Brief: Render the records below as a Markdown table with the columns "Row" and "Record text", starting at the line containing "Click the 上海交易所 red flag icon" and continuing through the end of the records, with both ends included. Give one row per line, leave out blank lines, and leave the pictures out of the table.

# # # #

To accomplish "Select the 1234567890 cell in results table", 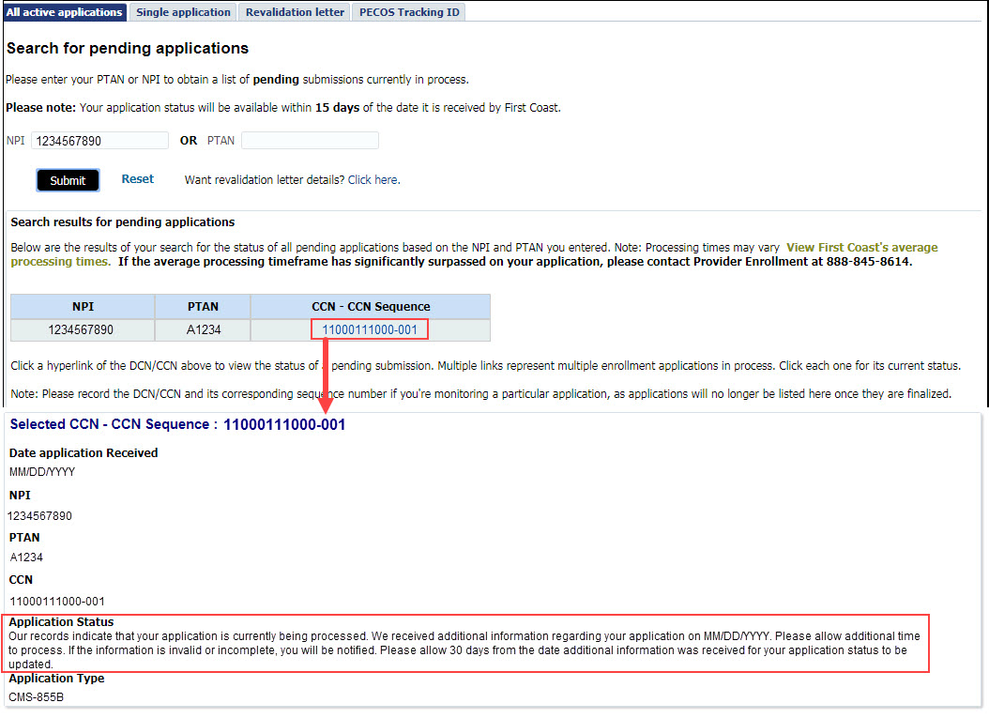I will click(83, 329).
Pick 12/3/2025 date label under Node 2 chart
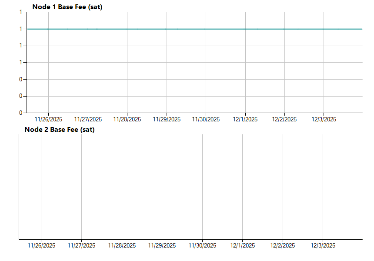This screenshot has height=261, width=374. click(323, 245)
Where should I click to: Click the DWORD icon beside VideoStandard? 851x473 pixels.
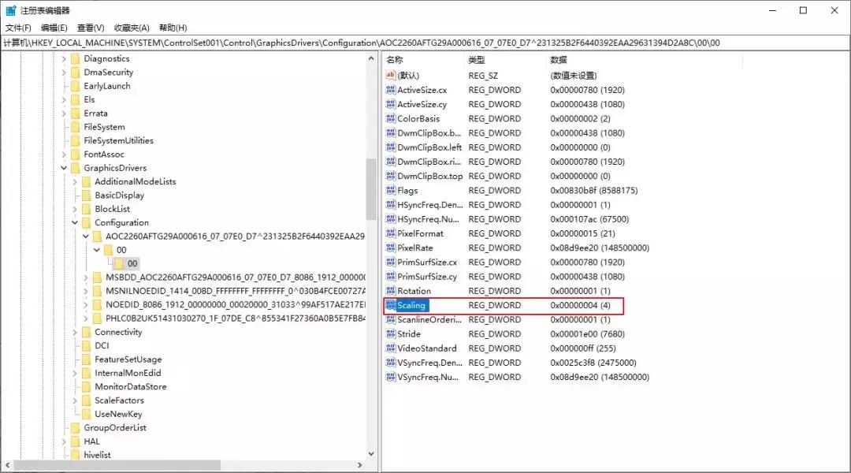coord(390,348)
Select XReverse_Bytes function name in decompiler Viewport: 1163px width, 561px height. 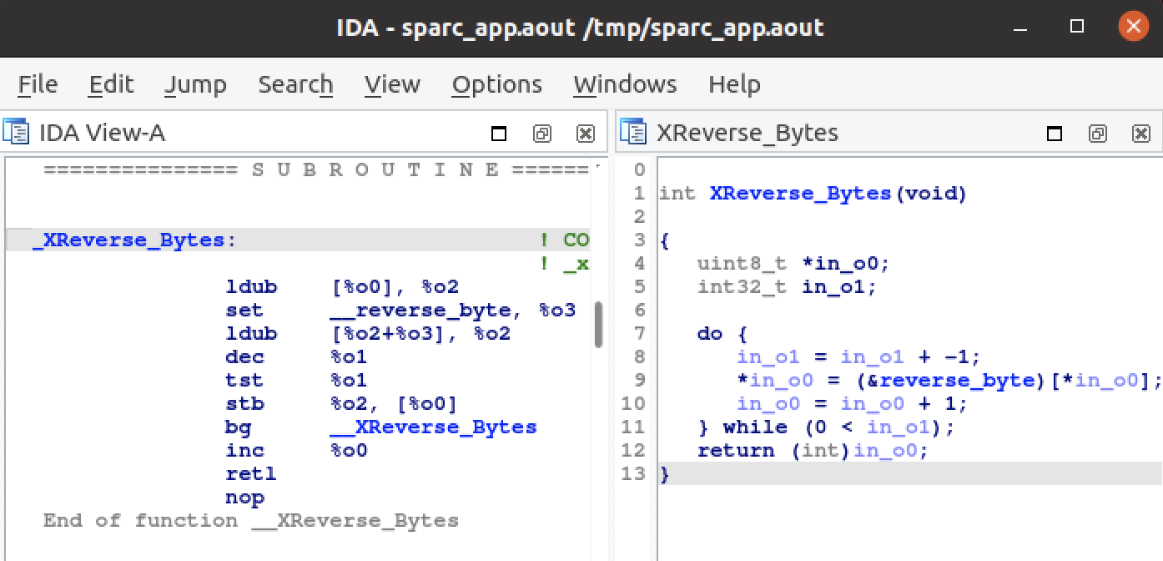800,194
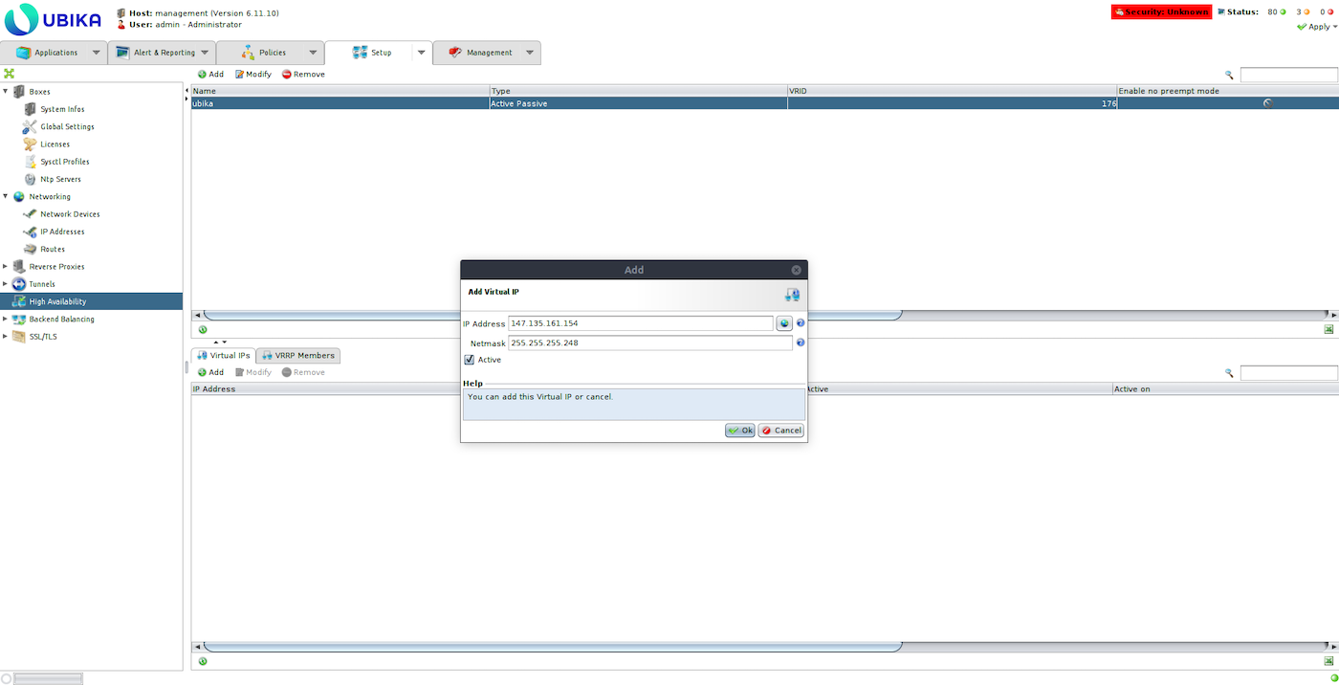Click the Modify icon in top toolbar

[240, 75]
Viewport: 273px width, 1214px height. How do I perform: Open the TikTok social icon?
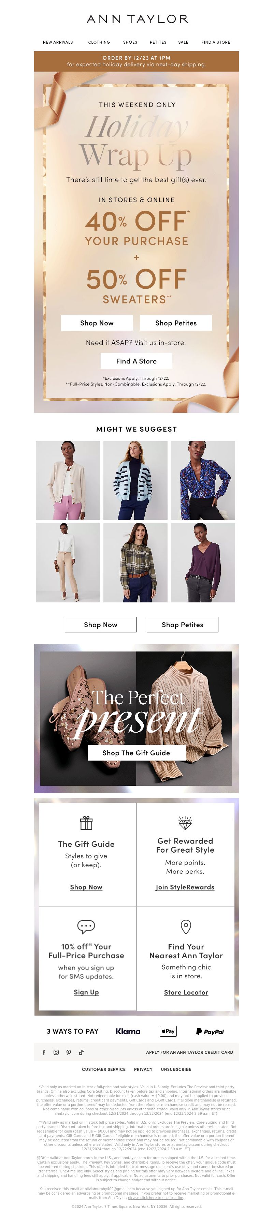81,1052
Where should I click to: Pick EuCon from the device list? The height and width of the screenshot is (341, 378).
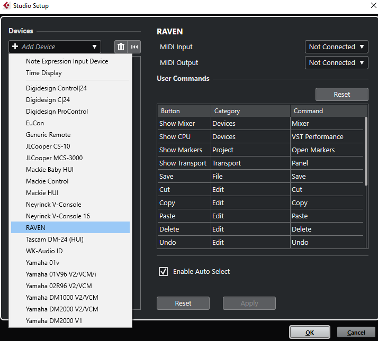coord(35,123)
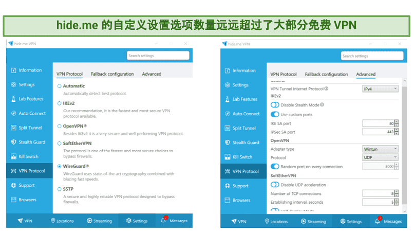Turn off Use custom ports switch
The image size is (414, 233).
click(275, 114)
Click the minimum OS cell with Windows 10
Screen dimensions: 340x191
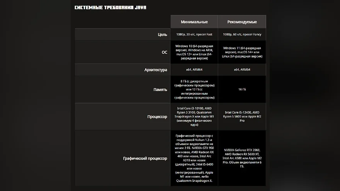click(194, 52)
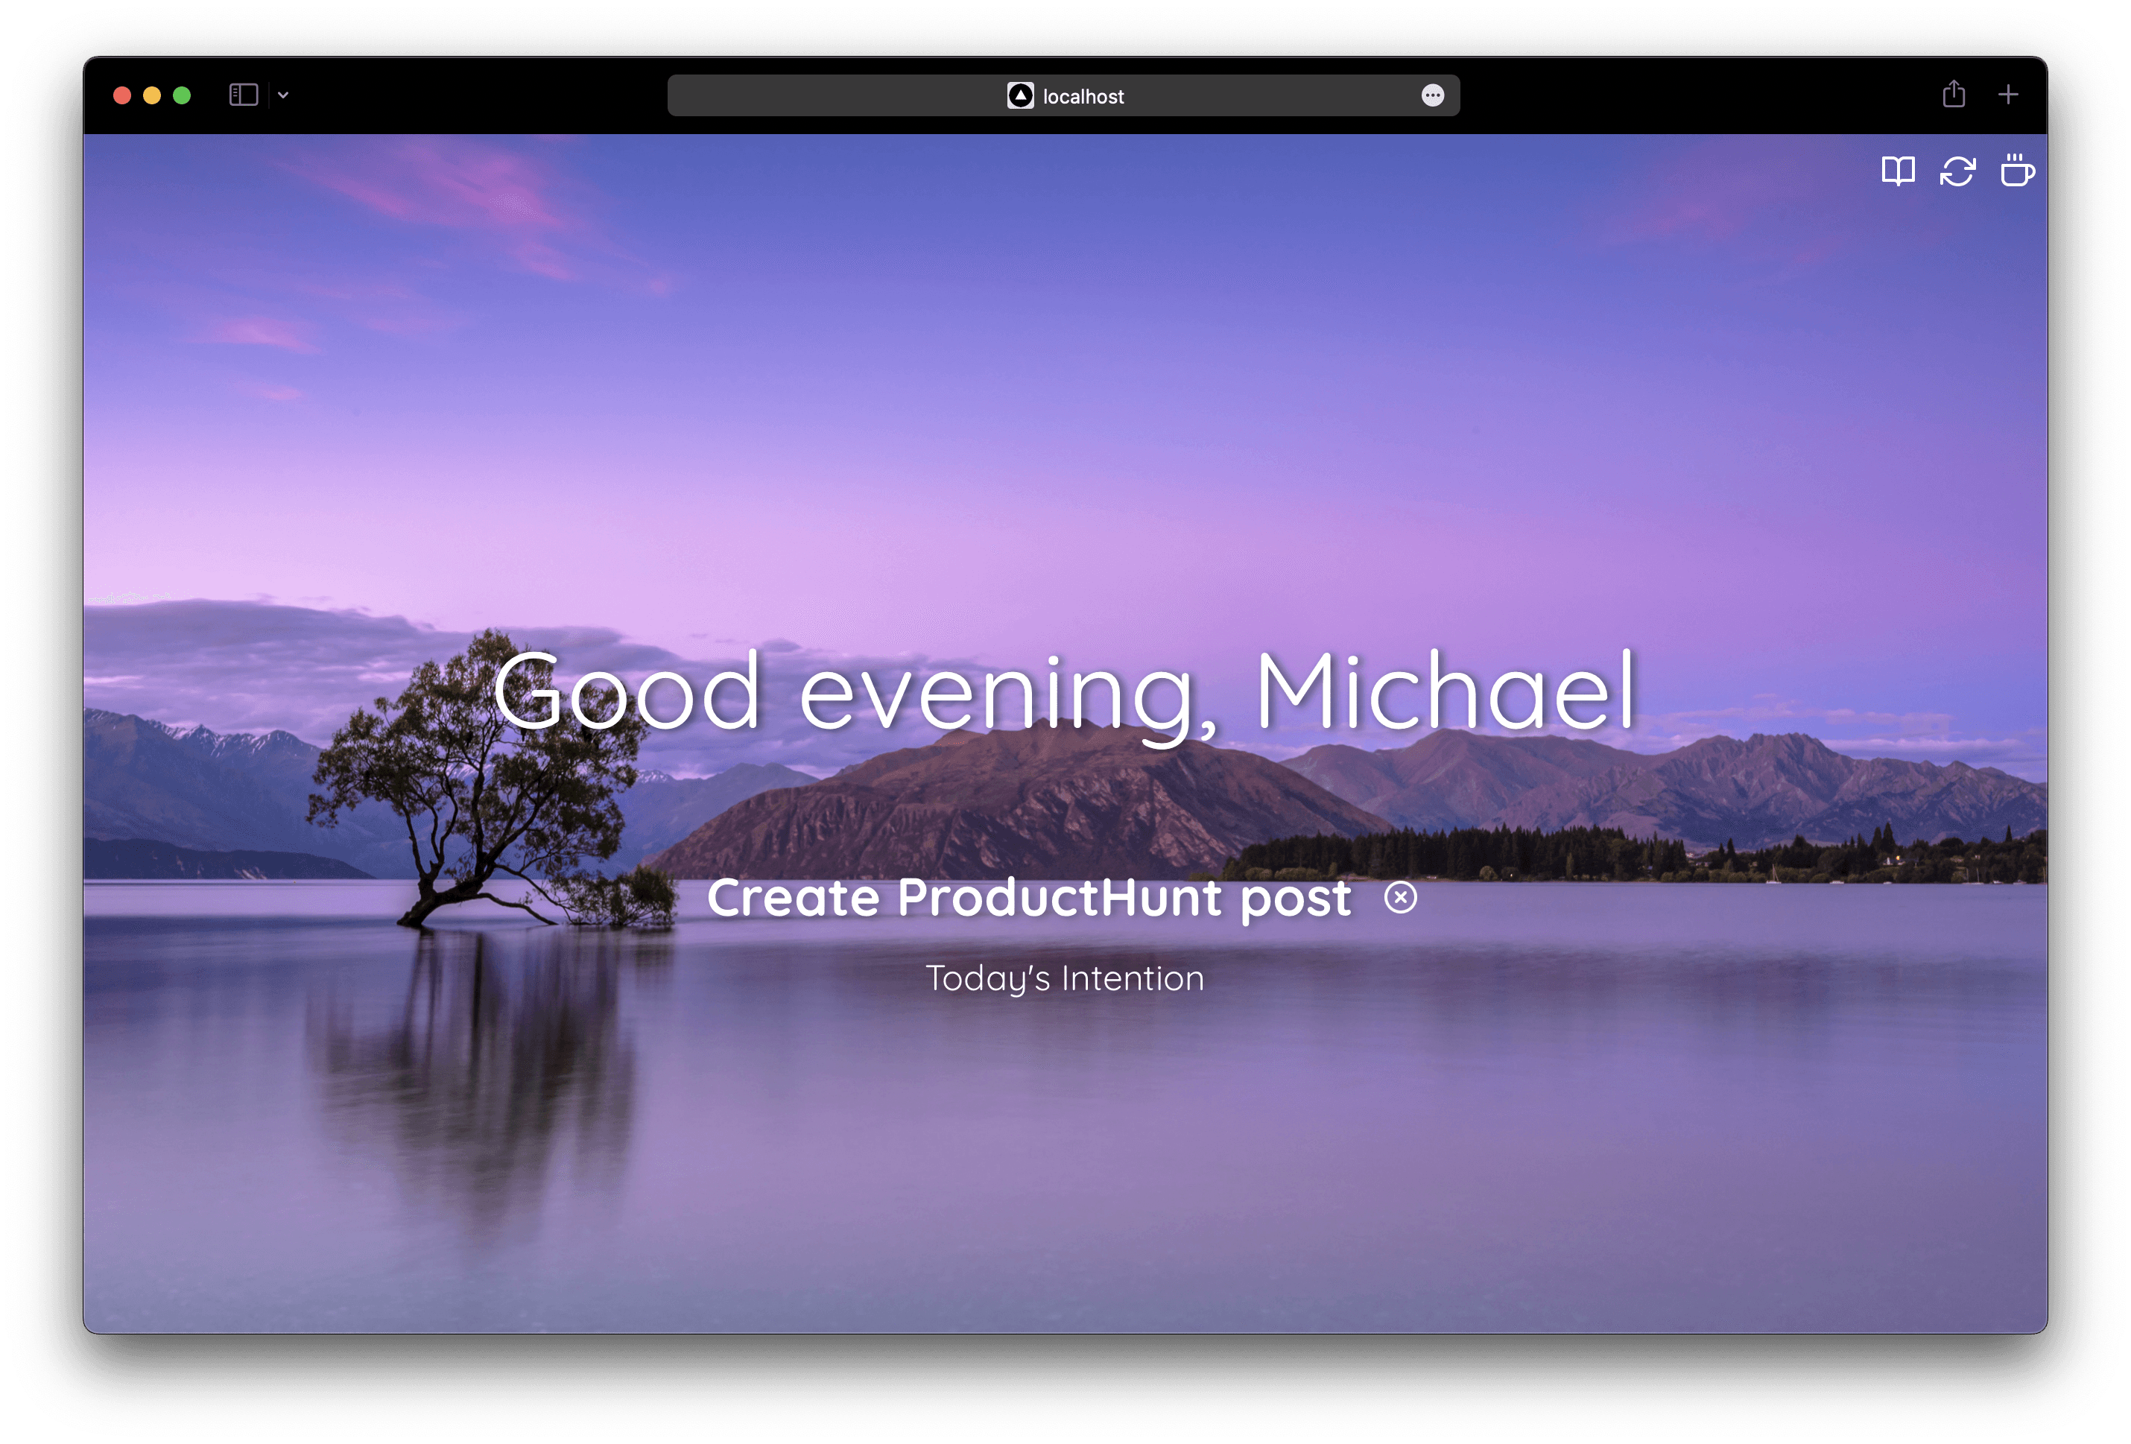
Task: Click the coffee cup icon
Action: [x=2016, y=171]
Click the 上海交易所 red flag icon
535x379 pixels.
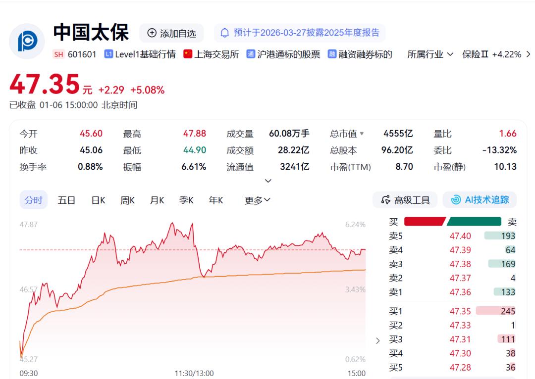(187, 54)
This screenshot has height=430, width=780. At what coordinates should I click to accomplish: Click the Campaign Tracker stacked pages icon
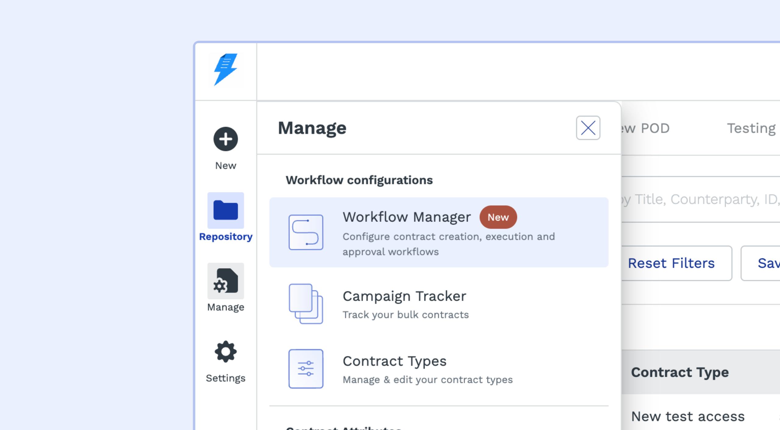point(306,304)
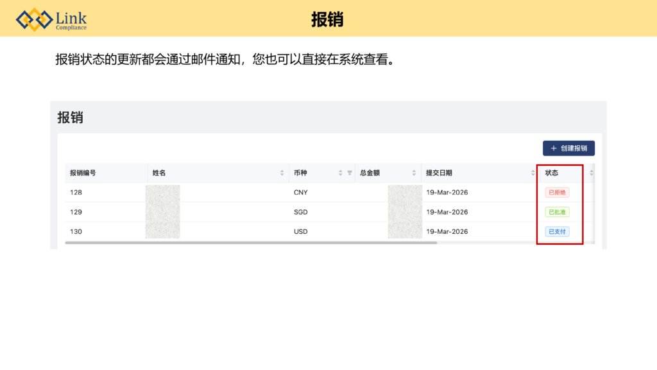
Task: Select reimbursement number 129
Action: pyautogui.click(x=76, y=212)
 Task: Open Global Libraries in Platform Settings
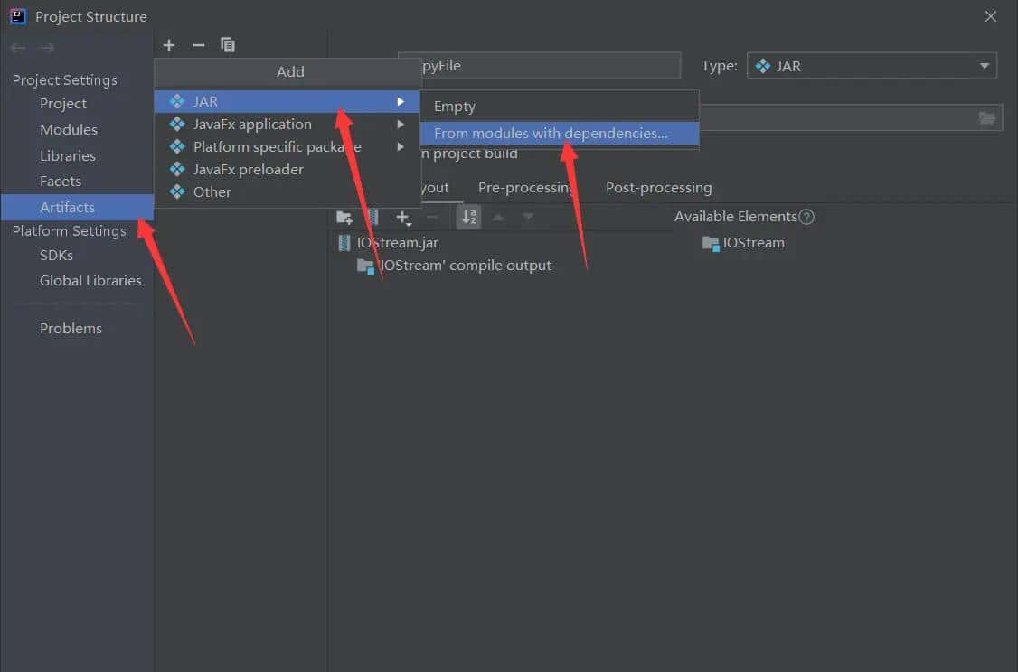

# # # #

Exercise result:
| Row | Record text |
|---|---|
| 1 | Click the 上海交易所 red flag icon |
| 2 | 535x379 pixels. |
| 3 | (187, 54) |
| 4 | This screenshot has height=430, width=780. At what coordinates should I click to accomplish: Click the Campaign Tracker stacked pages icon |
| 5 | point(306,304) |
| 6 | Task: Select reimbursement number 129 |
| 7 | Action: pyautogui.click(x=76, y=212) |
| 8 |  Task: Open Global Libraries in Platform Settings |